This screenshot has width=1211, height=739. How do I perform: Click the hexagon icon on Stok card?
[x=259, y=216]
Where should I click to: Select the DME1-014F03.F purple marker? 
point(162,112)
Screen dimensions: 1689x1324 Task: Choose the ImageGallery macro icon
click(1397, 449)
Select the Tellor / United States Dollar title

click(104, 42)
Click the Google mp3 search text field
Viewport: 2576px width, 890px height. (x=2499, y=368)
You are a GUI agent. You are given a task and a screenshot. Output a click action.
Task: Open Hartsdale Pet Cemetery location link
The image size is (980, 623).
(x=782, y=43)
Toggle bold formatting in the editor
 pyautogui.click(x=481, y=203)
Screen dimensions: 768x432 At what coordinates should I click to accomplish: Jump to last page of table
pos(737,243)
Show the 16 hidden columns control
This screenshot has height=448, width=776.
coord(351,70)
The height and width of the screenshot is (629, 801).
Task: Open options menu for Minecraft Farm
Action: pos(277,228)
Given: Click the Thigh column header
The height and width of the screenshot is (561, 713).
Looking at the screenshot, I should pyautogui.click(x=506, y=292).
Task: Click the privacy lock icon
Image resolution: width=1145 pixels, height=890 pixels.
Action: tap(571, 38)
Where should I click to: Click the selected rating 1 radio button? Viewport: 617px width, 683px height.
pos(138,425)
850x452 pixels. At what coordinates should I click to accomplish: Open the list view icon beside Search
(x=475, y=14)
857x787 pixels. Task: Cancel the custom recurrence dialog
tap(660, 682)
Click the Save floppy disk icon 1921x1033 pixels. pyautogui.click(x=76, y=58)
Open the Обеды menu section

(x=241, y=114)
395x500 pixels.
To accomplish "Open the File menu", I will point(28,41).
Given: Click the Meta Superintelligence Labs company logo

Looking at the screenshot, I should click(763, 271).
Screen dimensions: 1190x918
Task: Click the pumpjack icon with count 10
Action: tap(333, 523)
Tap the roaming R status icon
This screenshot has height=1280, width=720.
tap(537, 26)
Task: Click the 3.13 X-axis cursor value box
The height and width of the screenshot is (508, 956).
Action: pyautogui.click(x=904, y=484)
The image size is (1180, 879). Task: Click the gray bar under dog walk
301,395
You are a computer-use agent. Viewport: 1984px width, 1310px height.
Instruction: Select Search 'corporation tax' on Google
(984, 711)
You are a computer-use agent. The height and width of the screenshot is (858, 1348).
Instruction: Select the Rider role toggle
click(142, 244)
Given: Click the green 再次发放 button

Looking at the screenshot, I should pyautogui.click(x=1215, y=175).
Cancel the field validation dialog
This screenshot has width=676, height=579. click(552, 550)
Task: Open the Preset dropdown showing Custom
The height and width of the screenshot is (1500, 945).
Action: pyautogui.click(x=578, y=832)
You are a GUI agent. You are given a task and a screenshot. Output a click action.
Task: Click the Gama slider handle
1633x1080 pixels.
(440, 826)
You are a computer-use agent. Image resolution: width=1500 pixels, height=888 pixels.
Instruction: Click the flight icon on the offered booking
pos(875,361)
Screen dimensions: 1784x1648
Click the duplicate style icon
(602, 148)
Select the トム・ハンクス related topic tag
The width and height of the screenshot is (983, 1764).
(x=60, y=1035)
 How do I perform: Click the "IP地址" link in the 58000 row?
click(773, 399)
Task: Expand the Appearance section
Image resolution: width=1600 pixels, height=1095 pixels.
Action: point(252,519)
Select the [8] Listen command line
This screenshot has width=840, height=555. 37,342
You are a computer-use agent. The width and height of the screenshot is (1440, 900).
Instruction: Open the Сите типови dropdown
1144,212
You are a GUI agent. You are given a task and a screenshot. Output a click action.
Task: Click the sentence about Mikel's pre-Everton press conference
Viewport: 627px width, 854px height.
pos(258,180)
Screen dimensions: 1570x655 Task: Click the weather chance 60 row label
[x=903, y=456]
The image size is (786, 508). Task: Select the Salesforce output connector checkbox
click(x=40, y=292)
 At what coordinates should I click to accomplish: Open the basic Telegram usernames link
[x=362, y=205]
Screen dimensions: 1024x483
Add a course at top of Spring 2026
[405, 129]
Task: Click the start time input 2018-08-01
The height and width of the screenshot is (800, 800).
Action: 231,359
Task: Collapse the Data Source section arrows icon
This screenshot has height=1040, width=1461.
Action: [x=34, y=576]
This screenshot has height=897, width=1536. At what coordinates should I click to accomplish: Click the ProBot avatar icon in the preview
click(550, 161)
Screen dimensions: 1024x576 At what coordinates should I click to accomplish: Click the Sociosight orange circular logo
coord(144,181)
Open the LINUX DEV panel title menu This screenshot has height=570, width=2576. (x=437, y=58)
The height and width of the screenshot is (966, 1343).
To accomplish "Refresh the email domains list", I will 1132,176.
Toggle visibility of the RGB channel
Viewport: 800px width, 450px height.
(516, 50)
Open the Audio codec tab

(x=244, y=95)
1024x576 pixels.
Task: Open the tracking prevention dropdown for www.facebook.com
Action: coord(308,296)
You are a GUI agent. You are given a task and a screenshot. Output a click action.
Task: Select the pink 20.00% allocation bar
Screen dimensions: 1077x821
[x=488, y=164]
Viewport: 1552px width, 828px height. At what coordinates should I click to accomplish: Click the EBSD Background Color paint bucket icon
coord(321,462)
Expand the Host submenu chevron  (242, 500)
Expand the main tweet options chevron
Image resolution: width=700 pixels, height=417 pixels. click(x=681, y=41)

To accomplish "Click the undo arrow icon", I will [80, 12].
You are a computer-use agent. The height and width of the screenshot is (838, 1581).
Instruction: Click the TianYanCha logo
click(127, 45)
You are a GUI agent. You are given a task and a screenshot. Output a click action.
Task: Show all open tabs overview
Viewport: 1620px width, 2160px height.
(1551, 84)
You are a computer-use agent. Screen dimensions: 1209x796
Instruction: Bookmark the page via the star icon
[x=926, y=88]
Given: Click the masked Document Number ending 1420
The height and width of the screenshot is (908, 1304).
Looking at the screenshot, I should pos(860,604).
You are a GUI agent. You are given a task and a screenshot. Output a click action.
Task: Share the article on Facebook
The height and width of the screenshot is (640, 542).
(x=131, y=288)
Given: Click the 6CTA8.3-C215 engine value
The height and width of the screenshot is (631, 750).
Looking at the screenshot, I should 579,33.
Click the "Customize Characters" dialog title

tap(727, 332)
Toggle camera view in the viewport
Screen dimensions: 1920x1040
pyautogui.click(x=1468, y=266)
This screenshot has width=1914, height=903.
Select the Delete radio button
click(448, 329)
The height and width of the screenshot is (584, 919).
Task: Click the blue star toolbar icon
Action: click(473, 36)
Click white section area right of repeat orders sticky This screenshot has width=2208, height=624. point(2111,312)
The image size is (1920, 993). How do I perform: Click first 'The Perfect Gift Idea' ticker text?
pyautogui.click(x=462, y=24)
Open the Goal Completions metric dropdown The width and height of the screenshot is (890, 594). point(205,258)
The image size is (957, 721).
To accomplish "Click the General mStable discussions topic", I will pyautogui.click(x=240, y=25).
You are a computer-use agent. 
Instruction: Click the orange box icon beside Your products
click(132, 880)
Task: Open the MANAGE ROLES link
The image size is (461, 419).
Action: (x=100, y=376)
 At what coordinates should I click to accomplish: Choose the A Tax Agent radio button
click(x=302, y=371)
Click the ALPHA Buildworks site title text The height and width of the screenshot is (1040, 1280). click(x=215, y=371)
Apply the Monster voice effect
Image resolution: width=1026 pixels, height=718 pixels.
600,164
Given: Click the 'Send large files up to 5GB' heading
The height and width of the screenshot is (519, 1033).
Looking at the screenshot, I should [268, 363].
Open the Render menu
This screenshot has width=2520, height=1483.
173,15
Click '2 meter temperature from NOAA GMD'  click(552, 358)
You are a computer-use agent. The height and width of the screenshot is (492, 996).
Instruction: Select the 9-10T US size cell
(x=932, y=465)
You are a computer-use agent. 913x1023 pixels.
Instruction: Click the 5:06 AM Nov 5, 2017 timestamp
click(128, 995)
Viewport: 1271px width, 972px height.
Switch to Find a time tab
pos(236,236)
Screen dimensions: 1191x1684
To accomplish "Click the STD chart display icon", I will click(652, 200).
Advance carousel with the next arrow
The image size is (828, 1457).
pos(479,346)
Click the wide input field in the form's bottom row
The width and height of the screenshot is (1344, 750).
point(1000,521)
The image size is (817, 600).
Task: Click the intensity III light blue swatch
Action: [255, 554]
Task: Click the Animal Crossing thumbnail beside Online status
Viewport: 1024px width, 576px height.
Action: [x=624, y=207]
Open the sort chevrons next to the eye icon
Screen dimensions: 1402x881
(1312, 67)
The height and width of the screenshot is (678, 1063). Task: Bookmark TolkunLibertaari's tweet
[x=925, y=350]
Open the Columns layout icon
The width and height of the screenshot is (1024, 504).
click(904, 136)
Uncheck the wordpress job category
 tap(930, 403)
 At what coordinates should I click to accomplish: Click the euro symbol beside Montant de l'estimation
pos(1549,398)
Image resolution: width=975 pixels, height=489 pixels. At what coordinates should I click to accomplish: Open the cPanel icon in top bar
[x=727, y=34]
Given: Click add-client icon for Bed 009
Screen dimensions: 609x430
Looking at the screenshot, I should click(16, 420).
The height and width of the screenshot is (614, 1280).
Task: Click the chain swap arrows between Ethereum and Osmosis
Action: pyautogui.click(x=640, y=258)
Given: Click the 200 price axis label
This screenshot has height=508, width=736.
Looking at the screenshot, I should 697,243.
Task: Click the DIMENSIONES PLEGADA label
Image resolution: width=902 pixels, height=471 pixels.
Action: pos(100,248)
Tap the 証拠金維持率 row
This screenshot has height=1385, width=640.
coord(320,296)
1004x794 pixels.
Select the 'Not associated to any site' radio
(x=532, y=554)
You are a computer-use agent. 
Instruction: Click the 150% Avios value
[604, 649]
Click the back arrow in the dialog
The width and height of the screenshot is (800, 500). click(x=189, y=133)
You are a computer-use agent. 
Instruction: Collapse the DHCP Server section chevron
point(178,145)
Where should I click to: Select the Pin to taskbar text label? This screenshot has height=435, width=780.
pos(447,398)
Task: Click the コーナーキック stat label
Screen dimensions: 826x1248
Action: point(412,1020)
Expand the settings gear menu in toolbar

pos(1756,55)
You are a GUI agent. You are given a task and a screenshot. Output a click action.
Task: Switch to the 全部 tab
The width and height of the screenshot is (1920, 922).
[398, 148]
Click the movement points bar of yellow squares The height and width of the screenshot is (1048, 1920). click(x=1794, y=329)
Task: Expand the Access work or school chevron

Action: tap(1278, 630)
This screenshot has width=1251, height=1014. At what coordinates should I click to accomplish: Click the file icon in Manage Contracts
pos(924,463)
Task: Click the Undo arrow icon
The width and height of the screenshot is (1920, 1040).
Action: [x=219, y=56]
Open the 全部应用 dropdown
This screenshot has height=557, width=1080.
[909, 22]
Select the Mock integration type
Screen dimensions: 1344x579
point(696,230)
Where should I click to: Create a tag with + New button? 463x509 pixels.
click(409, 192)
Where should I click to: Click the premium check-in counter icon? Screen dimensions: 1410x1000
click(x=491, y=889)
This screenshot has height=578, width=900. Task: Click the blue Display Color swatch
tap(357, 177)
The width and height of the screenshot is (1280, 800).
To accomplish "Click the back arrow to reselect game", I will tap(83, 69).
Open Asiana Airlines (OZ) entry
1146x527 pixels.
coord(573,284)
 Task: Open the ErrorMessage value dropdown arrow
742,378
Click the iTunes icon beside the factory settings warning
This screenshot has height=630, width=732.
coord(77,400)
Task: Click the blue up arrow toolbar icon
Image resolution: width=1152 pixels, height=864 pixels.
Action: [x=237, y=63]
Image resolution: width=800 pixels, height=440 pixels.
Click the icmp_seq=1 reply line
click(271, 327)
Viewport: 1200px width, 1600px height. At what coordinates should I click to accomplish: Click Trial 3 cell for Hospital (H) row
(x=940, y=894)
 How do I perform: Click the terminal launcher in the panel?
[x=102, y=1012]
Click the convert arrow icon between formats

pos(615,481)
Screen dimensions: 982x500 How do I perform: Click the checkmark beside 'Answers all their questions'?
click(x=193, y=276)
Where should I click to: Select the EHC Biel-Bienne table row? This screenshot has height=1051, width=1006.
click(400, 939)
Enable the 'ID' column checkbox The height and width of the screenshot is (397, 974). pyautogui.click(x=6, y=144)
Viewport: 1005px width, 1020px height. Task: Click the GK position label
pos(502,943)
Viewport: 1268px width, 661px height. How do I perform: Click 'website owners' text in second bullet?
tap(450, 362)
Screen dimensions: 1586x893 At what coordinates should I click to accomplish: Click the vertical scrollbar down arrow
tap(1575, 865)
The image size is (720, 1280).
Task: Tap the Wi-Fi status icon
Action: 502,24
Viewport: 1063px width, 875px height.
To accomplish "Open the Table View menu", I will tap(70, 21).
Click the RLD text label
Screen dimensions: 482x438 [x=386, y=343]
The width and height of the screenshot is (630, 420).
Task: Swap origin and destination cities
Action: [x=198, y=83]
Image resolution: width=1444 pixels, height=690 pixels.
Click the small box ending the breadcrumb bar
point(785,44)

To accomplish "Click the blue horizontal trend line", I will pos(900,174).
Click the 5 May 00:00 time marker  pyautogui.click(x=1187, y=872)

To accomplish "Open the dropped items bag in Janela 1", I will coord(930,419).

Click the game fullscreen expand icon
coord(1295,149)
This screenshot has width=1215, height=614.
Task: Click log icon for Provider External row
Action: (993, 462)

┄┄┄┄┄┄┄┄┄┄┄┄┄┄┄┄┄┄┄┄

WORK ITEM: Pull out every line of the records above that contains the word "topic".

RESPONSE TO THIS TASK:
Select the トム・ハンクス related topic tag
To accomplish "Click the General mStable discussions topic", I will pyautogui.click(x=240, y=25).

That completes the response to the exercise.